Battle of Lochmaben Fair
| Date | 22 July 1484 |
| Location | Lochmaben, Scotland55°7′44″N 3°26′24″W﻿ / ﻿55.12889°N 3.44000°W grid reference NY08198257 |
| Result | Scottish Royalist victory |

Belligerents
- Scottish Rebels leading an English force: Scottish Locals

Commanders and leaders
- James, 9th Earl of Douglas Alexander Stewart, Duke of Albany: Robert Crichton Cuthbert Murray John Johnstone

Strength
- 500 English Horsemen: Unknown

Casualties and losses
- Unknown: Unknown

= Battle of Lochmaben Fair =

1484 battle of the Anglo-Scottish wars

The Battle of Lochmaben Fair was an engagement in Lochmaben, Scotland, on 22 July 1484 between Scottish loyalists to James III of Scotland and the rebels Alexander Stewart, Duke of Albany and James Douglas, 9th Earl of Douglas, leading cavalry from England. Both exiles from Scotland, Albany and Douglas invaded with permission but not support of Richard III of England, hoping to encourage rebellion against James. Instead, they were met with armed resistance. The loyalists took the day. Douglas was captured and Albany forced to retreat.

==Background==
The unpopular Scottish king James III had been imprisoned in Edinburgh Castle following his arrest by his own nobles at Lauder Bridge in July 1482. Alexander Stewart, Duke of Albany, his younger brother, soon took control of the government, but his power was short-lived.
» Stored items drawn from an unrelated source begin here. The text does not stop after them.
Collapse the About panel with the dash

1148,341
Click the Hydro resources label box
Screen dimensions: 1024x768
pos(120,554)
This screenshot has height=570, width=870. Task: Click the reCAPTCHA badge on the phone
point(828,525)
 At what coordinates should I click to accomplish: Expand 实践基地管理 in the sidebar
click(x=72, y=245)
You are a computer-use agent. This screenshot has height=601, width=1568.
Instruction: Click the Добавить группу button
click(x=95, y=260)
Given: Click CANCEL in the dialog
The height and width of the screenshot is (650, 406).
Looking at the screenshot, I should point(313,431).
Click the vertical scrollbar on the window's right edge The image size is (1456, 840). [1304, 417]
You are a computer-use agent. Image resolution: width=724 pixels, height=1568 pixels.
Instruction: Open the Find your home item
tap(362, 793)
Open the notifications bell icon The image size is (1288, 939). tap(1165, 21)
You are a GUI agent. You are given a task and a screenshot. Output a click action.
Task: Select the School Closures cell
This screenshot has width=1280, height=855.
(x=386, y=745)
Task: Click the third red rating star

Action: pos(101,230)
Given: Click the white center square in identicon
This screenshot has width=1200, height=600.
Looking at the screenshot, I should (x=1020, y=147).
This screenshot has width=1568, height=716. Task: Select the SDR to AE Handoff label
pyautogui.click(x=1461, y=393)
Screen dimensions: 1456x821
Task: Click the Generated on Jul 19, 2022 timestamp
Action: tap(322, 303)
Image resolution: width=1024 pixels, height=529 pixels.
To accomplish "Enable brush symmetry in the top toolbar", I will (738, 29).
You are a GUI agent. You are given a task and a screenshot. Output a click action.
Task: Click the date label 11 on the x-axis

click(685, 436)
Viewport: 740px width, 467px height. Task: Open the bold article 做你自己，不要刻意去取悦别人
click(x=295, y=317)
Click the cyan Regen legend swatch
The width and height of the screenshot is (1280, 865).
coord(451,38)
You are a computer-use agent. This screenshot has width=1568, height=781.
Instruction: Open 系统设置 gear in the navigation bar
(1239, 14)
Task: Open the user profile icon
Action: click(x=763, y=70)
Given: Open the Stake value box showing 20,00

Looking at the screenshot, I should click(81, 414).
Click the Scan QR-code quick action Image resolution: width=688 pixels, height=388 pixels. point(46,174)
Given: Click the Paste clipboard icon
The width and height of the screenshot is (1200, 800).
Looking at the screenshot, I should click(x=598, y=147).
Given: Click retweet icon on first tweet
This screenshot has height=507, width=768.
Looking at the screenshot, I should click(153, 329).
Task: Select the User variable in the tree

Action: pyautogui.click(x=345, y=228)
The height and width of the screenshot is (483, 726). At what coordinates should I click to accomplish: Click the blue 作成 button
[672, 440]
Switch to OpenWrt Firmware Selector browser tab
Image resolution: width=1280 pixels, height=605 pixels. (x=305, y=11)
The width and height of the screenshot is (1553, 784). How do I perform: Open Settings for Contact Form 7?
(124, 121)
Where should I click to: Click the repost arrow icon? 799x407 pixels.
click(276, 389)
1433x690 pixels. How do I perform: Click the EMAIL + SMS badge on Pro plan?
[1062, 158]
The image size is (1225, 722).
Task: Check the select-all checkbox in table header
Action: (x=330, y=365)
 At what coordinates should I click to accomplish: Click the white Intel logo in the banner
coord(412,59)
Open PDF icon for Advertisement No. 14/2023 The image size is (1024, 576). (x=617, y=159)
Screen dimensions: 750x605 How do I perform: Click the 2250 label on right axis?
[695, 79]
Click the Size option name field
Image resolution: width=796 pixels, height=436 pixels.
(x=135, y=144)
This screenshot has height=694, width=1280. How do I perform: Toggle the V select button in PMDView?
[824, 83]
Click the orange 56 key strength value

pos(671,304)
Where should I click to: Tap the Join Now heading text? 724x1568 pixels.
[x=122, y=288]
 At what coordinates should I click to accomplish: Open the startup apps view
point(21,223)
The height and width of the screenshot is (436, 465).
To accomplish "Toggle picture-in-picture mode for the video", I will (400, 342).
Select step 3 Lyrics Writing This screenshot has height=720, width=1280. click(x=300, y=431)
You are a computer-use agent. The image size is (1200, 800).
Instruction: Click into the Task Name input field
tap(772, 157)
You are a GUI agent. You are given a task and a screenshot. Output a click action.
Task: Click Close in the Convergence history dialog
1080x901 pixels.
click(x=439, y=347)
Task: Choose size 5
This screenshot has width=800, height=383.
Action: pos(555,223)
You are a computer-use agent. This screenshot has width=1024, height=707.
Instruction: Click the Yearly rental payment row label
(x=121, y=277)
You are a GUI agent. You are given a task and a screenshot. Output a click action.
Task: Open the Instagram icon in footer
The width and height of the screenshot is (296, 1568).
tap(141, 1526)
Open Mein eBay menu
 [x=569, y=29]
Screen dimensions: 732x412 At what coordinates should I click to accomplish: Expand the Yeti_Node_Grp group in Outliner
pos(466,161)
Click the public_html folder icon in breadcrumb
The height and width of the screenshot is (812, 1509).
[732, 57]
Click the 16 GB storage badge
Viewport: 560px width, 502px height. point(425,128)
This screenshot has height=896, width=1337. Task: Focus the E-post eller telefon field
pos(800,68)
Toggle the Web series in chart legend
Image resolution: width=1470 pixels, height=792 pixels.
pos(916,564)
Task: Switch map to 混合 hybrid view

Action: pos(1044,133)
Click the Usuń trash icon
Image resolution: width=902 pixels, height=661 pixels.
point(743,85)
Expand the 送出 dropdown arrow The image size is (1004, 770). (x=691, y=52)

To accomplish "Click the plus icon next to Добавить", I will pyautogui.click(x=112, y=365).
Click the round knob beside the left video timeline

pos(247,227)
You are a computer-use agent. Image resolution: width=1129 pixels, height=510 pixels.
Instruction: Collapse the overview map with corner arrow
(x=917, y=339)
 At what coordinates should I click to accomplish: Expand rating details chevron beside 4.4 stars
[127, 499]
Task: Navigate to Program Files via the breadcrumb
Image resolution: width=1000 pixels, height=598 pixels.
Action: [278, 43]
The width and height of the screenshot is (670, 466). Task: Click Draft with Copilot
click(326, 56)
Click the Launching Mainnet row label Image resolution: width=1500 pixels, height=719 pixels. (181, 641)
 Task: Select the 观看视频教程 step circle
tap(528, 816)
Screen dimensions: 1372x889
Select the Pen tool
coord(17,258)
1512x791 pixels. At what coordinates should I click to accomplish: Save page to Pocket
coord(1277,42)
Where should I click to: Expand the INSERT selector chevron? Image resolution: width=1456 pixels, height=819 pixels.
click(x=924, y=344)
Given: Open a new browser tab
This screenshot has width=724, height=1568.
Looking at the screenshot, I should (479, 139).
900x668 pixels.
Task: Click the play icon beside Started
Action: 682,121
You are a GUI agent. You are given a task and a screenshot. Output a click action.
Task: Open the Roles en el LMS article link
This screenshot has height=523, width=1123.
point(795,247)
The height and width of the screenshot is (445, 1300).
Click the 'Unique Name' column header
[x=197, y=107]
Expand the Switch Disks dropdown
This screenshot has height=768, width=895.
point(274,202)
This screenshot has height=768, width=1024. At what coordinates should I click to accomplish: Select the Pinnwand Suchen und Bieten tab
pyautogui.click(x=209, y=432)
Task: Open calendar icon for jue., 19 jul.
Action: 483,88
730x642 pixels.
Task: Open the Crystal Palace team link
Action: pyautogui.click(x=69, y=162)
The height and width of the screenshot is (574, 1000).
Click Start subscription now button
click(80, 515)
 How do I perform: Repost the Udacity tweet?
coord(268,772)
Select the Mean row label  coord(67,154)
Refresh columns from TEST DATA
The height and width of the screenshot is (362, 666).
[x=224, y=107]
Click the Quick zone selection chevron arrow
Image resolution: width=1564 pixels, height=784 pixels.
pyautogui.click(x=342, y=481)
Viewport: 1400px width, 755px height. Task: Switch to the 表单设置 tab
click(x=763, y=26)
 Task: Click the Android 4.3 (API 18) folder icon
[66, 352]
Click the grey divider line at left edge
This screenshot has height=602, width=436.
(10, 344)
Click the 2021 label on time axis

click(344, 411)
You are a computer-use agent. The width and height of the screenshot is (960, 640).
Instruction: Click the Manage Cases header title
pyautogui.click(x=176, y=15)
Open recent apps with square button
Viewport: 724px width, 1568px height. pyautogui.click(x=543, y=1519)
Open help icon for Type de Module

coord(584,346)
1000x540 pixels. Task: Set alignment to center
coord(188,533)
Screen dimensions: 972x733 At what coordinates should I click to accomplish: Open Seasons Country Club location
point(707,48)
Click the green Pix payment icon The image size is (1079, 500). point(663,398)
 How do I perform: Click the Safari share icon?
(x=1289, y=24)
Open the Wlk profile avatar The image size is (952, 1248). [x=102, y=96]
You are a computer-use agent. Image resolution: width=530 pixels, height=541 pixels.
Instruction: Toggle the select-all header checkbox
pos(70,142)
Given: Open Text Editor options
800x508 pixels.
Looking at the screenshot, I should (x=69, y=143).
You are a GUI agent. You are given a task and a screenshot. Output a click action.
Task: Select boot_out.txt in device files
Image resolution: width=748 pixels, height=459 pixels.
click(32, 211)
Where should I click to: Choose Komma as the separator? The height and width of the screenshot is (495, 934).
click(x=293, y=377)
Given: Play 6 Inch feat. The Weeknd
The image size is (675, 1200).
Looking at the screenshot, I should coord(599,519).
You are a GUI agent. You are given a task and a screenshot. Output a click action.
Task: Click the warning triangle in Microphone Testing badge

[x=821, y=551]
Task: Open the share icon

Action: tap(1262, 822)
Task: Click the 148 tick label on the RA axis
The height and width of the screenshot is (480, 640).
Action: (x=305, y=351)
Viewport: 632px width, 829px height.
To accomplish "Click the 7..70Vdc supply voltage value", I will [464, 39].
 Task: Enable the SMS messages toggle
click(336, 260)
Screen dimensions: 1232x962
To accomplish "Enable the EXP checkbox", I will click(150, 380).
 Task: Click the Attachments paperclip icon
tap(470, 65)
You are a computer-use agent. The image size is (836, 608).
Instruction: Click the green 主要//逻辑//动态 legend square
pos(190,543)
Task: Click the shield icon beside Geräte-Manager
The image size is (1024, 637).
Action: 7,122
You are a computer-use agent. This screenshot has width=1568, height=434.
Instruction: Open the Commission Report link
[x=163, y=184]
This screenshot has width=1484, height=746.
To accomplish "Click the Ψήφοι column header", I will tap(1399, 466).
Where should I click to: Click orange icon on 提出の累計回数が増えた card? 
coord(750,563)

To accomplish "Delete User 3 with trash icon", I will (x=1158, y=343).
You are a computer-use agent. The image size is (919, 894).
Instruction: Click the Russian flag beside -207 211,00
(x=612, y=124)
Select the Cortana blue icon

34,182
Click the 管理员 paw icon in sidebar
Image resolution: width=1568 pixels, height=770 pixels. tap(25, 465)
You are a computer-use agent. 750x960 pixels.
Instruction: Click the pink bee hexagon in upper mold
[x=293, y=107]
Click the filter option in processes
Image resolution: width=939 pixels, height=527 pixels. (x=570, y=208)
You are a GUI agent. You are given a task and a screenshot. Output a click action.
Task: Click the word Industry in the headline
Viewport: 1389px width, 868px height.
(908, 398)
Through bribery and the support of such powerful individuals as George Gordon, 2nd Earl of Huntly, James III regained his throne, and Albany was forced to flee, first in January 1483 to Dunbar and then on 9 April to England. Douglas, a rebel against Albany's father James II of Scotland, had resided in England since his lands had been forfeit to the crown in 1455. There, in the employ of Edward IV of England, he had become a Knight of the Garter.

==Invasion==
The recently crowned English king Richard III initially planned to invade Scotland, but with other matters of state taking precedence instead only gave his permission for Albany and Douglas to launch an invasion on their own. The pair did so, bringing 500 horsemen to Lochmaben on 22 July 1484 during the annual fair. Though Albany and Douglas had hoped to incite the Scots to rebel against James, instead the townspeople took to arms against them, soon receiving assistance from the gentry in the area. The rebel cavalry routed, Albany retreated to France, while Douglas was captured.